Debt Covenant Implications

This is where CPLTD can trigger a cascade that makes a bad situation worse. Many loan agreements require the borrower to maintain minimum current ratios, maximum debt-to-equity ratios, or minimum DSCR levels. When a routine reclassification of debt into the current portion pushes one of those ratios past the covenant threshold, the company is in technical default.

A covenant violation on one loan can have consequences well beyond that single agreement. Under U.S. GAAP, if a violation makes long-term debt callable or payable on demand, the entire balance of that debt must be reclassified as a current liability, even if the lender hasn’t actually demanded repayment. That reclassification further damages the ratios, potentially triggering cross-default clauses in other loan agreements.5Deloitte Accounting Research Tool. Credit-Related Covenant Violations That Cause Debt to Become Repayable

Companies in this position typically negotiate waivers from their lenders. If a waiver is obtained before the financial statements are issued, the debt can remain classified as long-term, but the company must disclose the violation and the waiver terms. For SEC-registered companies, Regulation S-X Rule 4-08(c) specifically requires disclosure of any default or covenant breach existing at the balance sheet date, including the dollar amount of the obligation and any waiver period.5Deloitte Accounting Research Tool. Credit-Related Covenant Violations That Cause Debt to Become Repayable

Required Footnote Disclosures

The CPLTD line on the balance sheet is just the headline. The details live in the footnotes. ASC 470-10-50-1 requires every company with long-term borrowings to disclose the combined total of maturities and sinking fund requirements for each of the five years following the balance sheet date. These figures cover only principal repayments, not interest.6Deloitte Accounting Research Tool. Roadmap: Issuer’s Accounting for Debt – 14.4 Disclosure

The five-year maturity schedule is one of the most useful tables in any annual report. It shows investors and analysts exactly when the company’s debt obligations spike, making it easy to spot years where refinancing risk concentrates. A company might have manageable CPLTD this year but face a wall of maturities in year three that demands advance planning. Analysts who skip the footnotes and look only at the balance sheet line item miss the full picture.

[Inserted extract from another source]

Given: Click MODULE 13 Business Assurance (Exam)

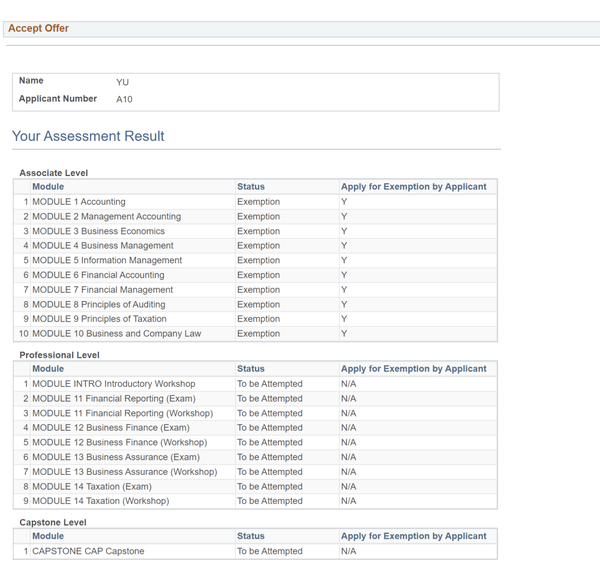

Public companies must also disclose the general character of each debt obligation, including interest rates, maturity dates, collateral, and conversion terms under SEC Regulation S-X.3GovInfo. Securities and Exchange Commission Regulation S-X Section 210.5-02 Balance Sheets

When CPLTD Creates a Misleading Picture

A high CPLTD figure doesn’t always signal financial trouble, and experienced analysts know not to take it at face value. Companies in capital-intensive industries — trucking firms, manufacturers, utilities, real estate operators — routinely carry large CPLTD balances because their business model requires constant financing of long-lived assets. Their working capital may look negative on paper while their cash flows comfortably cover every payment.

The real question isn’t whether CPLTD is large in absolute terms but whether the company’s cash flow and liquid assets can absorb it. Comparing CPLTD against cash and cash equivalents gives a more practical read on near-term solvency than the current ratio alone. A company with $10 million in CPLTD and $15 million in cash is in a fundamentally different position from one with the same CPLTD and $2 million in cash, even if their current ratios look similar because of differences in other current assets and liabilities.

CPLTD also shifts mechanically every reporting period as new principal payments roll into the twelve-month window. A year-over-year increase in CPLTD might reflect nothing more than the normal amortization schedule accelerating as a loan approaches maturity. The footnote disclosures described above exist precisely so readers can distinguish routine reclassification from a genuine deterioration in the company’s debt position.